Suffering and Meaning

It is always good to encounter a good new writer. Christian Wiman, past editor of Poetry magazine, is not new to many people, but excerpts from his new book Ambition and Survival indicate a writer of subtlety and skill. His prose is packed with dense, unwinding sentences that capture his careful approach to faith as it coexists with doubt.

"At times I have experienced in the writing of a poem some access to a power that feels greater than I am," he writes. He is unwilling to call this merely the unconscious. Rather a constant presence in his poems is God--or the absence of God.  His sense of God while writing is akin to a famous (more positive) statement by Thomas Merton, which I have often quoted, about how he felt especially close to God in the act of writing, which was for him often prayerful.

Wiman goes on to make an important statement about seeing life as a whole; it is not only the insight of a man who has come through a cancer scare and a tentative return to churchgoing but one who has read and thought widely and deeply. There is wisdom in "learning to see our moments of necessity and glory and tragedy not as disparate experiences but as facets of the single experience that is life."
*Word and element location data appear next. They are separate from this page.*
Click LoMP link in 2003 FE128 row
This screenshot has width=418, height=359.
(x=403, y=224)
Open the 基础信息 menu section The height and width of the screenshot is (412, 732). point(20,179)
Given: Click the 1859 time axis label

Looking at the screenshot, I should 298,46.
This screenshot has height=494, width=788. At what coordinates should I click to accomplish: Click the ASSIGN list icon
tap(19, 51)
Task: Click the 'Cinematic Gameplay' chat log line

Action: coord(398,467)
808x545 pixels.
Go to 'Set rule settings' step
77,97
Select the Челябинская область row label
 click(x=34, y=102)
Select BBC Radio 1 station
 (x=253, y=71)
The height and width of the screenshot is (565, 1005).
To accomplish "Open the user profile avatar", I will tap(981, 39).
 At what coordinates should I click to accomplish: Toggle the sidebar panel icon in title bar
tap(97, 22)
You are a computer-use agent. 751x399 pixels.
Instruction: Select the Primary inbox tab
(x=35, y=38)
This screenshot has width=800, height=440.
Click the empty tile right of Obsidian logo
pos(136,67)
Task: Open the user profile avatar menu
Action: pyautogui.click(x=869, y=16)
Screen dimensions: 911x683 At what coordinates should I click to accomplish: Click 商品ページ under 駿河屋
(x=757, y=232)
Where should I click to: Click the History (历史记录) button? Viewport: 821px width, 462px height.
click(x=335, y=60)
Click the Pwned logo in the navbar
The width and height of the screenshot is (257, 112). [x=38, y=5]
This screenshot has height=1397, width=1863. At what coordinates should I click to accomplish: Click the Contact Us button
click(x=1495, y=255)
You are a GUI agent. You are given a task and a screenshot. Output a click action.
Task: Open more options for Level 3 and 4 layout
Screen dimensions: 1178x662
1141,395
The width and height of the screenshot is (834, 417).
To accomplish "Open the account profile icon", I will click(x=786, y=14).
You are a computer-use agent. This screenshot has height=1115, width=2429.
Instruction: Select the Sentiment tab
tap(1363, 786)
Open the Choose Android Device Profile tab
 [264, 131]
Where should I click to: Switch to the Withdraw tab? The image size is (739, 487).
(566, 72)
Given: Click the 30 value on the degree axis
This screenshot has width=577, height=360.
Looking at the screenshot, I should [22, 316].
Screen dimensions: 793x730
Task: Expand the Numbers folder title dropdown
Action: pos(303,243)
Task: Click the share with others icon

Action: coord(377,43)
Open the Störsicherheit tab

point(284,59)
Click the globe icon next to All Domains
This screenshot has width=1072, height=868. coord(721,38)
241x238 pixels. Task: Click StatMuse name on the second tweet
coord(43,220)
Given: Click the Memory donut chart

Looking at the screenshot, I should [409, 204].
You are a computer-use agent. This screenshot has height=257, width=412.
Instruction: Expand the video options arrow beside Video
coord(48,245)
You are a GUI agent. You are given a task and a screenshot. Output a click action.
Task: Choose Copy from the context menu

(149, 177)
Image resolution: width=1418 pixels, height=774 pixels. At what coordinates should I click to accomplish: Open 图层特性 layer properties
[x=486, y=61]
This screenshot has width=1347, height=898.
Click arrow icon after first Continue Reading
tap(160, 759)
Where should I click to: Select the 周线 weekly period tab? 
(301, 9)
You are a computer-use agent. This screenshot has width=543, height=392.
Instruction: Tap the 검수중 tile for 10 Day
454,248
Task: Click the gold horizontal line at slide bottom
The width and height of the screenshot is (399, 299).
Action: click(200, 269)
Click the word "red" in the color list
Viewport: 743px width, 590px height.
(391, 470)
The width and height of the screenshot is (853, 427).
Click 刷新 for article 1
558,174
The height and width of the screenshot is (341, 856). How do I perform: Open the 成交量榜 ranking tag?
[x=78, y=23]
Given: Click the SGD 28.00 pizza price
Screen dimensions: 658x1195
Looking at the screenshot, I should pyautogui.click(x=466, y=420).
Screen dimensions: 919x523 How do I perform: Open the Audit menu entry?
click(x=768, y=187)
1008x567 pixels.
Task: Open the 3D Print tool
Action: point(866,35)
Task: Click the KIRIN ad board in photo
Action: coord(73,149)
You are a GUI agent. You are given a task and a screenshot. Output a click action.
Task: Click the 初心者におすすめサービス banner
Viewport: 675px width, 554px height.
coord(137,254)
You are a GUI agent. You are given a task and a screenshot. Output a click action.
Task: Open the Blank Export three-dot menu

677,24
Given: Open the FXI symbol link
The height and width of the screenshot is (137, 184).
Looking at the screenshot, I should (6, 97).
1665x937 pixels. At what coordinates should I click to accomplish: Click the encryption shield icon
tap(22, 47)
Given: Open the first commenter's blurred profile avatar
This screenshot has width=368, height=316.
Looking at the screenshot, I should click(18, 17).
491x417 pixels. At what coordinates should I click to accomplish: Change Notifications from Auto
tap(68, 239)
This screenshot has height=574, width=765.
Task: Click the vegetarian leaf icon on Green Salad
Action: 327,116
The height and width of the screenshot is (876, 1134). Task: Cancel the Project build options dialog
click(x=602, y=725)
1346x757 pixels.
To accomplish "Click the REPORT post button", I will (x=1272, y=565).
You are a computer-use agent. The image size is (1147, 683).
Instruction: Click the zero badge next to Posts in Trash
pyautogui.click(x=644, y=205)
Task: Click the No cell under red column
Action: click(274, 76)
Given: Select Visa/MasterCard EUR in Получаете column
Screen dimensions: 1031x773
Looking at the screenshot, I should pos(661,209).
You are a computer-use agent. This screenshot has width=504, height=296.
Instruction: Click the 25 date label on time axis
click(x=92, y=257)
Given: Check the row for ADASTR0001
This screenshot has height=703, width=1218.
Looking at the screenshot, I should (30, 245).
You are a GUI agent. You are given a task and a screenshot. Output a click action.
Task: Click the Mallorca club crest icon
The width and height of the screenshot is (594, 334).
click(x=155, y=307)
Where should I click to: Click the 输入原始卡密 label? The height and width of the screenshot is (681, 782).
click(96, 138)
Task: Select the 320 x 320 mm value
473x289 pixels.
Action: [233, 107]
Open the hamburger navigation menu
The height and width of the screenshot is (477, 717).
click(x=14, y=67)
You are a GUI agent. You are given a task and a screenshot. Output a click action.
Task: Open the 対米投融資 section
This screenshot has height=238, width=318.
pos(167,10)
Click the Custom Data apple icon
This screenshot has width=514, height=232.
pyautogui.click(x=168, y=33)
And, having read Simone Weil, he shares her view that suffering is at the center of our lives. Without dealing with pain and suffering, we do not deal with human reality. In an eloquent passage about making a truce with pain, he brings to mind (at least for me) the horrors of recent events, especially the killing of twenty children in Newtown and other horrors that live on in our collective psyche, especially when the news brings us stories of more school shootings.

There are, he writes, wounds we never completely get over. "Yet I have come to believe...that pain may be its own reprieve, that the violence that is latent is us may be...rendered into an energy that need not be inflicted on others or ourselves...that there is hope for what Freud called 'normal unhappiness,' [giving] our lives a coherence" as we learn to live with our painful memories, and ourselves, "amid a truce that is not peace."  (This is part of one long, complex sentence.)

Having dealt with the death of two neighbors this week, I have been thinking of how grief in families often goes on and on, sometimes for years; it is not something to which we can easily apply "closure."  Christian Wiman deals with this reality with memorable wisdom.